Fake news is a fashionable term. But it is only useful if applied to made-up news stories. It carries far more judgment than “false” or “misleading”; it implies dishonesty, an agenda with no regard for truth, an alternative world, deliberate fabrication.

It’s not surprising that Breitbart is muddying the waters by using the term fake news to attack mainstream, liberal and left media. The proliferation of fake news more likely benefitted Donald Trump’s campaign than Hillary Clinton’s, and while no political ideology has a monopoly on fake news, currently there are far more dangers posed by right-wing purveyors of fake news. Accusations of fake news have hurt Trump and his supporters; Breitbart appears to be trying to use the word to describe any kind of journalistic error that it perceives, in order to devalue the term.

It is important that the term fake news not be misused. First, by describing every flaw in news as fake news, we cheapen the term fake news and fail to differentiate different grades of poor reporting, from the mundane incorrect statistic all the way to Pizzagate. Second, we make the daily grind of correcting the inevitable errors that get into news reports on quality sites a fraught, defensive and ugly process instead of one where errors are acknowledged and corrected without unnecessary rancour. Third, we worsen the quality of public debate, which has already become bad enough in the age of Twitter and Facebook.

Breitbart’s branding of a Guardian article on immigration is an excellent example of points two and three. Perhaps there were errors in the original Guardian story, though The Guardian argues not. But instead of an intelligent debate that attempted to improve public understanding of the relevant statistics, Breitbart attempted a trial by insult. Thankfully The Guardian’s response was measured.

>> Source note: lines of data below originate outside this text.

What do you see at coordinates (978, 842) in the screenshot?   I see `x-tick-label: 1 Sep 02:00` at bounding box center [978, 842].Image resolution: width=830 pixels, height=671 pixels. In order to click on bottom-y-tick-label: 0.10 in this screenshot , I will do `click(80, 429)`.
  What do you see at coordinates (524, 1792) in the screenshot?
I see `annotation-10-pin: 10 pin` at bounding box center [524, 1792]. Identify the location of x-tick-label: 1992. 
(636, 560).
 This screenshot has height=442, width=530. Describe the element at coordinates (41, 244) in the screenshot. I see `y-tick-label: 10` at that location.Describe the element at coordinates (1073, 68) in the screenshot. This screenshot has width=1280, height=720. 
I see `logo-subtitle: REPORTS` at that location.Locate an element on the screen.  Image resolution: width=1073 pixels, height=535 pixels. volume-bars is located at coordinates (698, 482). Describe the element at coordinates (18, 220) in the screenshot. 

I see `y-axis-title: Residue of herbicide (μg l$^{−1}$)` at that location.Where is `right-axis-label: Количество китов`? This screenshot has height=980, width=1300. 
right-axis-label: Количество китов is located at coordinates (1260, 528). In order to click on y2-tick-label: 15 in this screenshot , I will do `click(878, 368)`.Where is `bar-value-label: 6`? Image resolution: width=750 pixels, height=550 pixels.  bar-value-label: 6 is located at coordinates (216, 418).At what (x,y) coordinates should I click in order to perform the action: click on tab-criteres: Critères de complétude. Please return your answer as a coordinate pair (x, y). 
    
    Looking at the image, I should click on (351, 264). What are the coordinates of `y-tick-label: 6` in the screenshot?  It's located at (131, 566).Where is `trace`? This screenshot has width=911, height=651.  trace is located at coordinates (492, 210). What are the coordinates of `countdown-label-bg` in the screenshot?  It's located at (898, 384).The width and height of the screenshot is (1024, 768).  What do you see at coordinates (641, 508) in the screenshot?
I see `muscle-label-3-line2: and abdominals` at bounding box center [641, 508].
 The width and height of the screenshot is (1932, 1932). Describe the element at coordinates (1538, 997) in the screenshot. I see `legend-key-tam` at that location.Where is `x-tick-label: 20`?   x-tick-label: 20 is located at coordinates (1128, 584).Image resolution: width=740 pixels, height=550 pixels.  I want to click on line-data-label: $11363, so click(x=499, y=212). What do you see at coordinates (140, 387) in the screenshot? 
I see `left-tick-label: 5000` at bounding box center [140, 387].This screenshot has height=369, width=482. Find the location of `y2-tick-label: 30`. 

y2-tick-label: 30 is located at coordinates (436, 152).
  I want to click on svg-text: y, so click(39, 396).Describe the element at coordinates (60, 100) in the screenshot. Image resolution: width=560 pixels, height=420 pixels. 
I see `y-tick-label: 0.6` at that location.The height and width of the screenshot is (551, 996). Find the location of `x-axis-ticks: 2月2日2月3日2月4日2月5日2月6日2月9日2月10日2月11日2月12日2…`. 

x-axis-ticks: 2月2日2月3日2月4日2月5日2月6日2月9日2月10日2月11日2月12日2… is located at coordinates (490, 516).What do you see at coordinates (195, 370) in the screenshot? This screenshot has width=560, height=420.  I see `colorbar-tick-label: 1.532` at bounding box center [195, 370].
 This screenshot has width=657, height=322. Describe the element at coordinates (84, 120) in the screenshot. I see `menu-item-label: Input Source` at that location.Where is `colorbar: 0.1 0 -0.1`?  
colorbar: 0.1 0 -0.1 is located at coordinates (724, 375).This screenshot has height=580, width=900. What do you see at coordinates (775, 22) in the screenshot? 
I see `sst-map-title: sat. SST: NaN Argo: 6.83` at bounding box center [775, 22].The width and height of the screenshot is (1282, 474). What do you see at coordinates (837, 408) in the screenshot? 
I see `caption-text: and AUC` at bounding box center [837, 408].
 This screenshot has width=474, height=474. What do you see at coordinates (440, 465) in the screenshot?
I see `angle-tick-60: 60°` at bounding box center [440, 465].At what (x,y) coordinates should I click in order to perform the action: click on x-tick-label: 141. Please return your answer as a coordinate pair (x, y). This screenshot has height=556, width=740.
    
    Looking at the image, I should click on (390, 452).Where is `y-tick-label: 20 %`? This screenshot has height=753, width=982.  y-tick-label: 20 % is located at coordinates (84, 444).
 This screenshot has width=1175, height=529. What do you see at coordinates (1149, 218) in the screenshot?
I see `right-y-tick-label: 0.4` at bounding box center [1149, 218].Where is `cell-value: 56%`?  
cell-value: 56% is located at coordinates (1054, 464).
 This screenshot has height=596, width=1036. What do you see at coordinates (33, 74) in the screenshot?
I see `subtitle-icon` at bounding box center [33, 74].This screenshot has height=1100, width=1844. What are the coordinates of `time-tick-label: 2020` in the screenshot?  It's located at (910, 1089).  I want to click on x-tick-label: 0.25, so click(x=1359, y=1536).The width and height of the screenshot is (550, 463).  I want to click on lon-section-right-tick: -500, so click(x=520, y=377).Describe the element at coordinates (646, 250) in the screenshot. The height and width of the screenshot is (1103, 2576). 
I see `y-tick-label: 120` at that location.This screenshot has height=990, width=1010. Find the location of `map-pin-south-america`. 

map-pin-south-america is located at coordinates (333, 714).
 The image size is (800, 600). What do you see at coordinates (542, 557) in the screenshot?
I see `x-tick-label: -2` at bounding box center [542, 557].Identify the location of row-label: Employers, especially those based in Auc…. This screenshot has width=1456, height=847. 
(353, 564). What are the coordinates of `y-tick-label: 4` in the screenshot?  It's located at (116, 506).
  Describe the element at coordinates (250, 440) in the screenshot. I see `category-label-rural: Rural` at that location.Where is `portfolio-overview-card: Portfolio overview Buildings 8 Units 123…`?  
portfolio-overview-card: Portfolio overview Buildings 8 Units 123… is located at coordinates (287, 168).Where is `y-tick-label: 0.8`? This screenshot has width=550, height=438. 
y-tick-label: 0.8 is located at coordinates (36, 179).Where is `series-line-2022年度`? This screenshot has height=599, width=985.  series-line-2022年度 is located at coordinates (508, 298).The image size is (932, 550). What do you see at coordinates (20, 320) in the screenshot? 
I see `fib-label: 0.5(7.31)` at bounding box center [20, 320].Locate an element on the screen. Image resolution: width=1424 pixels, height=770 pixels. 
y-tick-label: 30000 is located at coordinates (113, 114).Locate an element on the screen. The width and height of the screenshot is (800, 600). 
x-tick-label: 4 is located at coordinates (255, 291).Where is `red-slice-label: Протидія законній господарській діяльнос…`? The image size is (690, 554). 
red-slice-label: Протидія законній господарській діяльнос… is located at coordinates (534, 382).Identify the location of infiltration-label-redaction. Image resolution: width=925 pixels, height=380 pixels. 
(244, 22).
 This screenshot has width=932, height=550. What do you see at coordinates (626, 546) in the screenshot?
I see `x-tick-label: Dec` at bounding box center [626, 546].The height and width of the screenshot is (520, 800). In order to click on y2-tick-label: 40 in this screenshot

In his last editorial for the Guardian Alan Rusbridger wrote:

I have never forgotten this tell-it-like it is description of a newspaper by the Washington Post’s David Broder: “[A] partial, hasty, incomplete, inevitably somewhat flawed and inaccurate rendering of some of the things we have heard about in the past 24 hours – distorted, despite our best efforts to eliminate gross bias, by the very process of compression that makes it possible for you to lift it from the doorstep and read it in about an hour. If we labelled the product accurately, then we could immediately add: ‘But it’s the best we could do under the circumstances, and we will be back tomorrow, with a corrected and updated version.’”

This is the flawed daily news model decent daily publications have to live with but it’s a very different one to that of fake news by bogus news publishers.

Rousseau is a UCT philosopher. Geffen is GroundUp editor.

Neither writer takes responsibility for the other’s text. The other staff of GroundUp do not necessarily endorse either view.